» **Work to be completed**:
In the TestNG question below, condense the paragraph beginning "Feature file is having #regression tag" into a short bulleted list that keeps its main facts.

» **Text section**:
------------------------------------------------------------------------

How to skip a specific scenario having unique tag from TestNG runner

I have feature file with lots of scenarios, which run on multiple countries. To run on different countries I have created different TestNG runner classes.
Here my question is how can I skip a scenario to run from a specific runner file. I am running scenario's using a feature level tag.
For Example :
Feature file is having #regression tag and I am using this tag in
all runner classes to across the countries. Since data issue for some
countries I want skip some scenario for some countries.(I am using TestNG
runner). I have seen that in JUnit runner you can use not to skip but the
same is not working in TestNG runner.

------------------------------------------------------------------------

» **Records shown**:

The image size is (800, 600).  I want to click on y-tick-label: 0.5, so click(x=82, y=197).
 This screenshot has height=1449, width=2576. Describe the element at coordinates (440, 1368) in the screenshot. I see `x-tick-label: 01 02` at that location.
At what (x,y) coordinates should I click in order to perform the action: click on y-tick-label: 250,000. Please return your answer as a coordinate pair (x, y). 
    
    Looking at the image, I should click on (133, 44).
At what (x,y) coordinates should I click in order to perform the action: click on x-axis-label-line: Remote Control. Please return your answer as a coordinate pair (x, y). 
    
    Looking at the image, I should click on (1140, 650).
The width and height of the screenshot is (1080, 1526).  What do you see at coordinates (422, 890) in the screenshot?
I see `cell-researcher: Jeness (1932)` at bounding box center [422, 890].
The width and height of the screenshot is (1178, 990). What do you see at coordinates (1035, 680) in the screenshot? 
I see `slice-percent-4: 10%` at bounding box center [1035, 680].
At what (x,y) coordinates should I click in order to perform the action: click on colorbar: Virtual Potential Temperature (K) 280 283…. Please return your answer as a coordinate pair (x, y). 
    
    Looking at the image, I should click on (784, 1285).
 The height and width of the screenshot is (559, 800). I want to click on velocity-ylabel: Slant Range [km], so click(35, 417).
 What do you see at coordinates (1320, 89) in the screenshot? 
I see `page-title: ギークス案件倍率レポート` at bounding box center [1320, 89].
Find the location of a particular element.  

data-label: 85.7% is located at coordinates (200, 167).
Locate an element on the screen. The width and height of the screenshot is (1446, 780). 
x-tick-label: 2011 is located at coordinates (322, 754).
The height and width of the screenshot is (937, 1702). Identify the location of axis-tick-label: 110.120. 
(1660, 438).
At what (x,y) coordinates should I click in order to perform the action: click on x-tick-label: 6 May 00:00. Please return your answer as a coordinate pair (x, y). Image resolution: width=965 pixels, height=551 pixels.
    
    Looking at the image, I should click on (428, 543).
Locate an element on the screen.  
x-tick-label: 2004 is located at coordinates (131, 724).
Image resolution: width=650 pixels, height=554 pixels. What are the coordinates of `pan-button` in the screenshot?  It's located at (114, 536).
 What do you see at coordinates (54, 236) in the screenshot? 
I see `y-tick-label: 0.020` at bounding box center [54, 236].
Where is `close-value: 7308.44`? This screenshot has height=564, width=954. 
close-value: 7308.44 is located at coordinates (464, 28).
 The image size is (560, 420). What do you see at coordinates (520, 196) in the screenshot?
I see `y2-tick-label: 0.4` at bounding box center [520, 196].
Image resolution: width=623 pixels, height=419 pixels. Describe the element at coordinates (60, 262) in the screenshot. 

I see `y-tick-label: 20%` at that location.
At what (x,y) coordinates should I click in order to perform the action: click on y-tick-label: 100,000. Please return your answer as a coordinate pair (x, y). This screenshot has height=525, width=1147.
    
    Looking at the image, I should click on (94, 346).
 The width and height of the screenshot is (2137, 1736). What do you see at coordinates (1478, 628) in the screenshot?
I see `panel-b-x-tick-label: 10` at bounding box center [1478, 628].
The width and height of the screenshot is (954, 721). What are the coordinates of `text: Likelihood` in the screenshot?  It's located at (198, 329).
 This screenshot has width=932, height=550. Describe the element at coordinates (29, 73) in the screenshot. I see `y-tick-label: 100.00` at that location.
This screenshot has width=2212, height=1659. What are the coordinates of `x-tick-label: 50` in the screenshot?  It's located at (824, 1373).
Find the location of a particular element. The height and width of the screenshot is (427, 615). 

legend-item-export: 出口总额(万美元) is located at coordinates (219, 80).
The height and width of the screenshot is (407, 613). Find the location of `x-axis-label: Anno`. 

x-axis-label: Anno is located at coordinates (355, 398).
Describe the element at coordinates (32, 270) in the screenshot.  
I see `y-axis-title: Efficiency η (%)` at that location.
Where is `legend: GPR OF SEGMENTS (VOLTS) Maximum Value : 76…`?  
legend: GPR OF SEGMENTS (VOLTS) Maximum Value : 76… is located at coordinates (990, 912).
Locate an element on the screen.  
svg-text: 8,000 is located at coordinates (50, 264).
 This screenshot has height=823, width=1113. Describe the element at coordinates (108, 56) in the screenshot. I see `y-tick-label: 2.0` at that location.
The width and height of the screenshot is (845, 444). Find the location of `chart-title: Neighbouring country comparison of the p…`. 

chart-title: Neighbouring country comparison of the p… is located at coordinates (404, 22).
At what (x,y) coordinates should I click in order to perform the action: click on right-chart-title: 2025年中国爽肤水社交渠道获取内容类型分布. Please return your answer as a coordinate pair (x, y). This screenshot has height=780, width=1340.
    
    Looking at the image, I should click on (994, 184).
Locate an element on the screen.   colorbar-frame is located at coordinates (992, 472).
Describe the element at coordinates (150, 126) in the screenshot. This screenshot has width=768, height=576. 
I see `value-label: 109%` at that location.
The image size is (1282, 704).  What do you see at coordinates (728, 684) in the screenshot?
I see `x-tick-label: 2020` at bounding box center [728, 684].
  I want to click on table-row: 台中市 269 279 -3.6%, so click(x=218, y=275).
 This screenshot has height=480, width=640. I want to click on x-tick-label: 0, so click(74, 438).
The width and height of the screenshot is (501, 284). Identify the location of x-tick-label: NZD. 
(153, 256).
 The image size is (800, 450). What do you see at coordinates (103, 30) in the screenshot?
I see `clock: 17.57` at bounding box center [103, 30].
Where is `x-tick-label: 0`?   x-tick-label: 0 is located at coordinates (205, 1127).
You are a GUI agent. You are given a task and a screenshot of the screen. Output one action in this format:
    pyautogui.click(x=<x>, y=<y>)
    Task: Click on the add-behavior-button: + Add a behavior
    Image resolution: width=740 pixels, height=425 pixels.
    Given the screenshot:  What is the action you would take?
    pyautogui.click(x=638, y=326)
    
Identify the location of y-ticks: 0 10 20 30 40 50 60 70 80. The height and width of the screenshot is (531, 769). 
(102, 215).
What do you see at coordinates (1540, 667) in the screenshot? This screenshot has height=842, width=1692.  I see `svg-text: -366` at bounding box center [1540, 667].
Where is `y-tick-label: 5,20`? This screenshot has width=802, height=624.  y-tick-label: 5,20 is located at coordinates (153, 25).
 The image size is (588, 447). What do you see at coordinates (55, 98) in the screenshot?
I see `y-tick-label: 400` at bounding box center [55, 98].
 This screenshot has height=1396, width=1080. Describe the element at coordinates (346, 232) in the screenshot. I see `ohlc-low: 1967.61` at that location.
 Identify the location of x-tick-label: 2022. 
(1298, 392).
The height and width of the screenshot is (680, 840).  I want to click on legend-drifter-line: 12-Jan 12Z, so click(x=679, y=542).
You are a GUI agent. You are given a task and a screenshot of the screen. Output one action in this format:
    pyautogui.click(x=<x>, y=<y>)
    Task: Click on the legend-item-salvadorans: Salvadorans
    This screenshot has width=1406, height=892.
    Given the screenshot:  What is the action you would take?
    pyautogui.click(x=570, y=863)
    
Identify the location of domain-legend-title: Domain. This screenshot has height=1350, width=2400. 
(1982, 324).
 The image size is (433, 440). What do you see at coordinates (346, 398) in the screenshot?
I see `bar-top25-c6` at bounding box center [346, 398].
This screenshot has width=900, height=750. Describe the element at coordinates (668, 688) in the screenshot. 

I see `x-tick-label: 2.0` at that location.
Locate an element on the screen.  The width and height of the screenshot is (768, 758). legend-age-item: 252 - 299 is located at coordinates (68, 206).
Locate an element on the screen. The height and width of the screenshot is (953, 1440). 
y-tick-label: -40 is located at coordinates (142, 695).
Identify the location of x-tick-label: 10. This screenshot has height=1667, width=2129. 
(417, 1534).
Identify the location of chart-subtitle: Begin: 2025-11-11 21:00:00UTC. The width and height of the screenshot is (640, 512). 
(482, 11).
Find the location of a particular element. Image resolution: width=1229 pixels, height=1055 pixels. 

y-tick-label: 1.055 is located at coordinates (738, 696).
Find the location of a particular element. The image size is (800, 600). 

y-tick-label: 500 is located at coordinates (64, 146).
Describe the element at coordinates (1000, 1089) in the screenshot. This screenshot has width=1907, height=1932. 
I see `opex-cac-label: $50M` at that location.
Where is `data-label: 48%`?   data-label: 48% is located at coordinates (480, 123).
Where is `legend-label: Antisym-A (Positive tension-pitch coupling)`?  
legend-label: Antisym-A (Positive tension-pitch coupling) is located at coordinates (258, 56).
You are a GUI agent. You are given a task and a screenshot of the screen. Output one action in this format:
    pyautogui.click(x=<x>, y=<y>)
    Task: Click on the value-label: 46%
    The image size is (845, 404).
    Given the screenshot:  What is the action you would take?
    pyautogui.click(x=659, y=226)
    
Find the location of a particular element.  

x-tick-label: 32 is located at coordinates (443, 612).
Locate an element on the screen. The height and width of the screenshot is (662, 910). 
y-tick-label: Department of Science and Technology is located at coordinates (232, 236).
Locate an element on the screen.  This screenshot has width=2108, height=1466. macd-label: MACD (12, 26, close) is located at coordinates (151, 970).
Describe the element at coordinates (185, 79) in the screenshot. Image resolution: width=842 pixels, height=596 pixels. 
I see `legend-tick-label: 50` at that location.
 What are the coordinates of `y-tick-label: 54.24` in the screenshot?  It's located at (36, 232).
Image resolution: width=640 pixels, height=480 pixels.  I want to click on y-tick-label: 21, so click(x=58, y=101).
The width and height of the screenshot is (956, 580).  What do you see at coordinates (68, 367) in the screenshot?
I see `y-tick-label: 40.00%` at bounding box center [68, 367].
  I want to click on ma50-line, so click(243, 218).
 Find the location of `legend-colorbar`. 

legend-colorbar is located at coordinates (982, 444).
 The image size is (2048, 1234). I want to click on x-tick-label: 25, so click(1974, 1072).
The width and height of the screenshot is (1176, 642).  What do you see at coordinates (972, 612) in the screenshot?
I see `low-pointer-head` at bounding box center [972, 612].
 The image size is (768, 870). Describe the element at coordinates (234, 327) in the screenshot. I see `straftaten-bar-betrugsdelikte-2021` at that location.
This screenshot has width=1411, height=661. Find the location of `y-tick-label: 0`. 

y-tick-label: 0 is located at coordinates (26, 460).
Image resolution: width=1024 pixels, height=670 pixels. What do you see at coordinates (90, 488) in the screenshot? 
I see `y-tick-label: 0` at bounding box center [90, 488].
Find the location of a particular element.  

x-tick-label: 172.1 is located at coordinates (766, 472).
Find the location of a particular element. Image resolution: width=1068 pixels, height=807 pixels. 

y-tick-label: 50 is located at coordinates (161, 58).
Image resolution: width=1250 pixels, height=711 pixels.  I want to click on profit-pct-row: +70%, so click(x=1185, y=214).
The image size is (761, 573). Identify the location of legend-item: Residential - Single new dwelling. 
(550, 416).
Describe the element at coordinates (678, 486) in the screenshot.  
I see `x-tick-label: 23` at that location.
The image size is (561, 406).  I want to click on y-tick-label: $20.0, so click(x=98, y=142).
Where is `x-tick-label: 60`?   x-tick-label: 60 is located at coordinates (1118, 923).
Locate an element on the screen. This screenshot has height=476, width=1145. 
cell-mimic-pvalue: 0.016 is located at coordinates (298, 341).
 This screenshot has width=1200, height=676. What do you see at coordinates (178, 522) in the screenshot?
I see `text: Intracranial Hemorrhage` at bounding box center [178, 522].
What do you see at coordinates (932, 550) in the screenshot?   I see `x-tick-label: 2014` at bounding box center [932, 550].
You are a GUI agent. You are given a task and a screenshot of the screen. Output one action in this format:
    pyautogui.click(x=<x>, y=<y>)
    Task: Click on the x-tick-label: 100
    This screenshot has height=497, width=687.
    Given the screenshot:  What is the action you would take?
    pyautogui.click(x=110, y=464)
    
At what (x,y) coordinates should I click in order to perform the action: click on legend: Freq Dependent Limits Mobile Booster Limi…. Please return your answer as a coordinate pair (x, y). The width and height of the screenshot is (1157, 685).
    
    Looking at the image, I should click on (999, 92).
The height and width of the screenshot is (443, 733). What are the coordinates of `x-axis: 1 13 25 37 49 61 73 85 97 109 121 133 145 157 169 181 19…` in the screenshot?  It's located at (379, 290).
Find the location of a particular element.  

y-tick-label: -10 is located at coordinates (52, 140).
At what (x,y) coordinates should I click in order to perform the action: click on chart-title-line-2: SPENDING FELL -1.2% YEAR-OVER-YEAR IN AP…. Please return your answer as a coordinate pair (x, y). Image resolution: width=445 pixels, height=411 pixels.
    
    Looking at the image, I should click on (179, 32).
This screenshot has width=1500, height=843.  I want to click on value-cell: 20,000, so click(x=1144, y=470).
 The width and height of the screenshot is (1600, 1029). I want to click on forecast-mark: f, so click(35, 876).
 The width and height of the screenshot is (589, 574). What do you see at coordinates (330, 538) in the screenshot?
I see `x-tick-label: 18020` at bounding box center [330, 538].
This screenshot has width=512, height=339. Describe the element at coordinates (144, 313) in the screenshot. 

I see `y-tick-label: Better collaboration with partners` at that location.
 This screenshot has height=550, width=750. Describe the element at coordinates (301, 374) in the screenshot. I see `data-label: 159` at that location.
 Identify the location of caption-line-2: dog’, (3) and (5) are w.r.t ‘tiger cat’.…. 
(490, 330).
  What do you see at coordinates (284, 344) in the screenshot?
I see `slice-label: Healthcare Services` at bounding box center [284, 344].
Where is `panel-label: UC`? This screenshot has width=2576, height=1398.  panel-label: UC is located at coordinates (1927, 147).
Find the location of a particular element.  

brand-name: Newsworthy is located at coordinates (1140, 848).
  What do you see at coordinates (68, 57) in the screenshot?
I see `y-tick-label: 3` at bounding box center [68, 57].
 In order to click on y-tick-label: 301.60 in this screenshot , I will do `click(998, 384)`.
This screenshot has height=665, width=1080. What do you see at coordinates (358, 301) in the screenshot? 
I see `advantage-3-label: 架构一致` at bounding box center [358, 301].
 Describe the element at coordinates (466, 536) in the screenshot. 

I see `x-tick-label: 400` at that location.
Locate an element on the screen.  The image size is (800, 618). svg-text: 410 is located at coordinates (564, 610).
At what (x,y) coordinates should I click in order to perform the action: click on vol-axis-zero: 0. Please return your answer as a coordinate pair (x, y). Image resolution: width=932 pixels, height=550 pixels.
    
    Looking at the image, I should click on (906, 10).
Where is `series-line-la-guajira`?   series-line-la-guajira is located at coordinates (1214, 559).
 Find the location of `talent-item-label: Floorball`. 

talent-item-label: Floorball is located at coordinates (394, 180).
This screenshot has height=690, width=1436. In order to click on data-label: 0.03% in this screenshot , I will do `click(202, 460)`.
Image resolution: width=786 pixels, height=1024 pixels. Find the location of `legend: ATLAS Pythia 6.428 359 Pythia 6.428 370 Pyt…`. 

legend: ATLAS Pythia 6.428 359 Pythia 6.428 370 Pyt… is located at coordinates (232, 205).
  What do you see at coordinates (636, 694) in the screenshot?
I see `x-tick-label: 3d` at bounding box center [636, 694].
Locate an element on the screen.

------------------------------------------------------------------------

» **Worked solution**:
- The feature file carries a #regression tag, which all runner classes use across the countries.
- Because of data issues in some countries, some scenarios should be skipped for those countries.
- The runner in use is TestNG.
- In a JUnit runner, "not" can be used to skip scenarios, but this does not work in the TestNG runner.